» **RECORD SET**
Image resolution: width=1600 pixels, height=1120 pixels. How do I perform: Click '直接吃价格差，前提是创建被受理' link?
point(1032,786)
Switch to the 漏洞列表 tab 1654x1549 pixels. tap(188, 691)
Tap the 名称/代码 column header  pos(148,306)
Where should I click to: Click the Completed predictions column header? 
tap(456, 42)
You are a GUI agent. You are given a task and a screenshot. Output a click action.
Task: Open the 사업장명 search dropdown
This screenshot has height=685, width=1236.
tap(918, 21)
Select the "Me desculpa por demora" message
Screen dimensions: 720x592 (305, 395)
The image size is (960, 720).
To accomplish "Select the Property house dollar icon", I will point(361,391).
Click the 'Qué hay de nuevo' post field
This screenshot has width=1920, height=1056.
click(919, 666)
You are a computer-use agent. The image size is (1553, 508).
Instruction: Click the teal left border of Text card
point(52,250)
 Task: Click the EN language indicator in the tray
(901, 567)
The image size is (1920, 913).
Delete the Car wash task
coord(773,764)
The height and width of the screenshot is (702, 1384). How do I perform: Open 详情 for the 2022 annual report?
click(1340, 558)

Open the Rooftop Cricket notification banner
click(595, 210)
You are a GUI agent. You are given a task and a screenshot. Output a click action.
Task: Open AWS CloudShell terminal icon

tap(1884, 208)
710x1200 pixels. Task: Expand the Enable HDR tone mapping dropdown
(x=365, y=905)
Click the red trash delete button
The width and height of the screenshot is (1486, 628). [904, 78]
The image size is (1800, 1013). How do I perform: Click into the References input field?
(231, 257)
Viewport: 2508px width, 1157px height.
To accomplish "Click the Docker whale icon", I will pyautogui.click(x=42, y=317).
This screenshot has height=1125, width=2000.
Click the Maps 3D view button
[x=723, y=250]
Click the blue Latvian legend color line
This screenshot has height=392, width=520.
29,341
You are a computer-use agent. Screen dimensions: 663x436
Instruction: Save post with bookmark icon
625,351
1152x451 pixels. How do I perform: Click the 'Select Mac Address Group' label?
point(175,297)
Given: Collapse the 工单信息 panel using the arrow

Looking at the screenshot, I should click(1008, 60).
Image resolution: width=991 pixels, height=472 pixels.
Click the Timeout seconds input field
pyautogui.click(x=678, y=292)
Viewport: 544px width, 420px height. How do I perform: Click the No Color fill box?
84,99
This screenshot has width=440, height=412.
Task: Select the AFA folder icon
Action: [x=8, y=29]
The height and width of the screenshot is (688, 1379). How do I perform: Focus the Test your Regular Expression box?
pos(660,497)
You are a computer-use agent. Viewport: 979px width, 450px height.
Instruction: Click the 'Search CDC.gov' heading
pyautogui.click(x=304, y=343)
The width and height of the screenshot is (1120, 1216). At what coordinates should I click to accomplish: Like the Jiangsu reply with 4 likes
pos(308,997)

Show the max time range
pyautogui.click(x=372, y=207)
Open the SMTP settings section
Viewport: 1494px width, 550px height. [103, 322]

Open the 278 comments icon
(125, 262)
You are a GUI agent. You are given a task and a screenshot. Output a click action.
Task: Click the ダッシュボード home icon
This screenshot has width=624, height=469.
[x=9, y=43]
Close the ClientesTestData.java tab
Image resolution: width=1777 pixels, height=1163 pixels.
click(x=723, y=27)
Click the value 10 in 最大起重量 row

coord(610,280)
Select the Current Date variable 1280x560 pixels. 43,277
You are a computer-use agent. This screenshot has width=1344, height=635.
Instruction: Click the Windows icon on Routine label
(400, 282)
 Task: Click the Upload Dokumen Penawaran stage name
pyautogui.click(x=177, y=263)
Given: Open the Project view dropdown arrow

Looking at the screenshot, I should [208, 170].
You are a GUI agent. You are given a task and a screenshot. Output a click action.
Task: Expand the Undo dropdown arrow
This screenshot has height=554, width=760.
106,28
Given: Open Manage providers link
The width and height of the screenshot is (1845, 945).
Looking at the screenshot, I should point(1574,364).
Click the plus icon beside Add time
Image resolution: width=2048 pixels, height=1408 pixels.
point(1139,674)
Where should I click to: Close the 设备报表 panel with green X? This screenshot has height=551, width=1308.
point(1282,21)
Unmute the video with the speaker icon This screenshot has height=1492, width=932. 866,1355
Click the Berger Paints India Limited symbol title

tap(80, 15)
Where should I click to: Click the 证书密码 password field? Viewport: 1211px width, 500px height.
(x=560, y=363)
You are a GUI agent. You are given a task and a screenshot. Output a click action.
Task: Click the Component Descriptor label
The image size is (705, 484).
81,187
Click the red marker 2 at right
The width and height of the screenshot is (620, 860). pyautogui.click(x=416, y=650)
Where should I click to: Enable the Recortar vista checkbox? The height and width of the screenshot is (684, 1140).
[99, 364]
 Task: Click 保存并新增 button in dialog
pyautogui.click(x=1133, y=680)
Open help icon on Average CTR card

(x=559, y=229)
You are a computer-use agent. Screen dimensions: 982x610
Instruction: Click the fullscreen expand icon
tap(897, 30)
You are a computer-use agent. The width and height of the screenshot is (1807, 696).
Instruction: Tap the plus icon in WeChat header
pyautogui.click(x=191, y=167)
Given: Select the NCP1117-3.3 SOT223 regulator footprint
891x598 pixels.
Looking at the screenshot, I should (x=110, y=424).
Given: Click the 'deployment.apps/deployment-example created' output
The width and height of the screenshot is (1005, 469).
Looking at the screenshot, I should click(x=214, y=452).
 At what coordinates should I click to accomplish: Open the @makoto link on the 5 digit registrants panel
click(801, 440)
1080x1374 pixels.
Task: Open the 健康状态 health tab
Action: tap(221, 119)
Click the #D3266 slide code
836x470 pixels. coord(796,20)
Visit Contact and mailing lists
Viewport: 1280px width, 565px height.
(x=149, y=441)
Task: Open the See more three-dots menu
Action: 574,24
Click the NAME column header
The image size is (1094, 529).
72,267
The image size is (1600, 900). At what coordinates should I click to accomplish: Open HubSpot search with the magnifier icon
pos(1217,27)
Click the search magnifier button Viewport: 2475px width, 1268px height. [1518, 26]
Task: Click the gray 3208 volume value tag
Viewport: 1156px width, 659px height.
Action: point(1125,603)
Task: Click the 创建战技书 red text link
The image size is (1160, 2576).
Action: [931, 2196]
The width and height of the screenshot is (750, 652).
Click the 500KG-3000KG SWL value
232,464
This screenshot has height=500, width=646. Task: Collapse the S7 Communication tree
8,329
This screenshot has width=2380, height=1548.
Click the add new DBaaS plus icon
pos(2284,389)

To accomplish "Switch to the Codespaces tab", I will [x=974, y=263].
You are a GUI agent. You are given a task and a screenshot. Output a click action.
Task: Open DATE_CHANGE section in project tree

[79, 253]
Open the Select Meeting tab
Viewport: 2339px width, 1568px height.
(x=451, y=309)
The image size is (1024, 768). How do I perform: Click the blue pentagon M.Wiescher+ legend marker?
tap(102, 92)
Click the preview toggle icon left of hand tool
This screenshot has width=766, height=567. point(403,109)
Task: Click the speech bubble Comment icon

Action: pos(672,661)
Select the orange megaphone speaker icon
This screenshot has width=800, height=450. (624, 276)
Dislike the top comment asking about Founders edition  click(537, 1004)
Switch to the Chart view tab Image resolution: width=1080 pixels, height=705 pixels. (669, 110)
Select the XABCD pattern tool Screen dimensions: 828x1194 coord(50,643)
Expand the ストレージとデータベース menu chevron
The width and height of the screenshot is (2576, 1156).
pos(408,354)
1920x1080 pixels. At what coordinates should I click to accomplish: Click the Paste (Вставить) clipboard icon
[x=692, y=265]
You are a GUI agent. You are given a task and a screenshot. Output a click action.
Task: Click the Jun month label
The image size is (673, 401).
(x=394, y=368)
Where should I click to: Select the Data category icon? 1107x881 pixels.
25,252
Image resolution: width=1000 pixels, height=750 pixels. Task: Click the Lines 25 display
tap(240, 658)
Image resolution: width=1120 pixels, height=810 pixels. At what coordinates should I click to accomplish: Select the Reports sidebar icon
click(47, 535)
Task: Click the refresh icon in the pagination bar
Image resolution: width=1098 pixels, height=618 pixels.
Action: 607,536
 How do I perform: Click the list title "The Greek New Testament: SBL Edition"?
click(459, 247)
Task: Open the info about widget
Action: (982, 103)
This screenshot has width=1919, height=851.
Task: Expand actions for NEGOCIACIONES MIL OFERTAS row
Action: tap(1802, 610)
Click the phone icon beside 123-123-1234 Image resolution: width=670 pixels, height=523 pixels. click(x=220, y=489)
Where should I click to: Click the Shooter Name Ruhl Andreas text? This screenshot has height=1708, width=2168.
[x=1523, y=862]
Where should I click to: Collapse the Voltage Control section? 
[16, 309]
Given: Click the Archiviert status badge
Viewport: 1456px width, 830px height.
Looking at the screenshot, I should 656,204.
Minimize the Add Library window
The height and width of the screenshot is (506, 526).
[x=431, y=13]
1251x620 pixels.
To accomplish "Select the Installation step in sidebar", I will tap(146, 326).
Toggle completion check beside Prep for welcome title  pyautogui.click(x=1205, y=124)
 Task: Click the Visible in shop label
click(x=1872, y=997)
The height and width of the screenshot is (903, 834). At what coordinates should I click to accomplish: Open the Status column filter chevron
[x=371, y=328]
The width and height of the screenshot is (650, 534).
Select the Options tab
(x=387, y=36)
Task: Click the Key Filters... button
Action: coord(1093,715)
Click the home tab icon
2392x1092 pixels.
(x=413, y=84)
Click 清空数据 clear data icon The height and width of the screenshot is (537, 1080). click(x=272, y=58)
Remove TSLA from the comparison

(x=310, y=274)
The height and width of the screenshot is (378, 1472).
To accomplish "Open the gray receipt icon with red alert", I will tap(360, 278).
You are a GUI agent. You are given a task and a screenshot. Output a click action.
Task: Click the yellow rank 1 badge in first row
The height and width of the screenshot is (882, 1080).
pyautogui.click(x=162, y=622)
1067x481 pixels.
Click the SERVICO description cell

» **TASK GOAL**
Tally the lines in the rows above that contain the word "panel", and reply with only that number.

» **TASK ANSWER**
3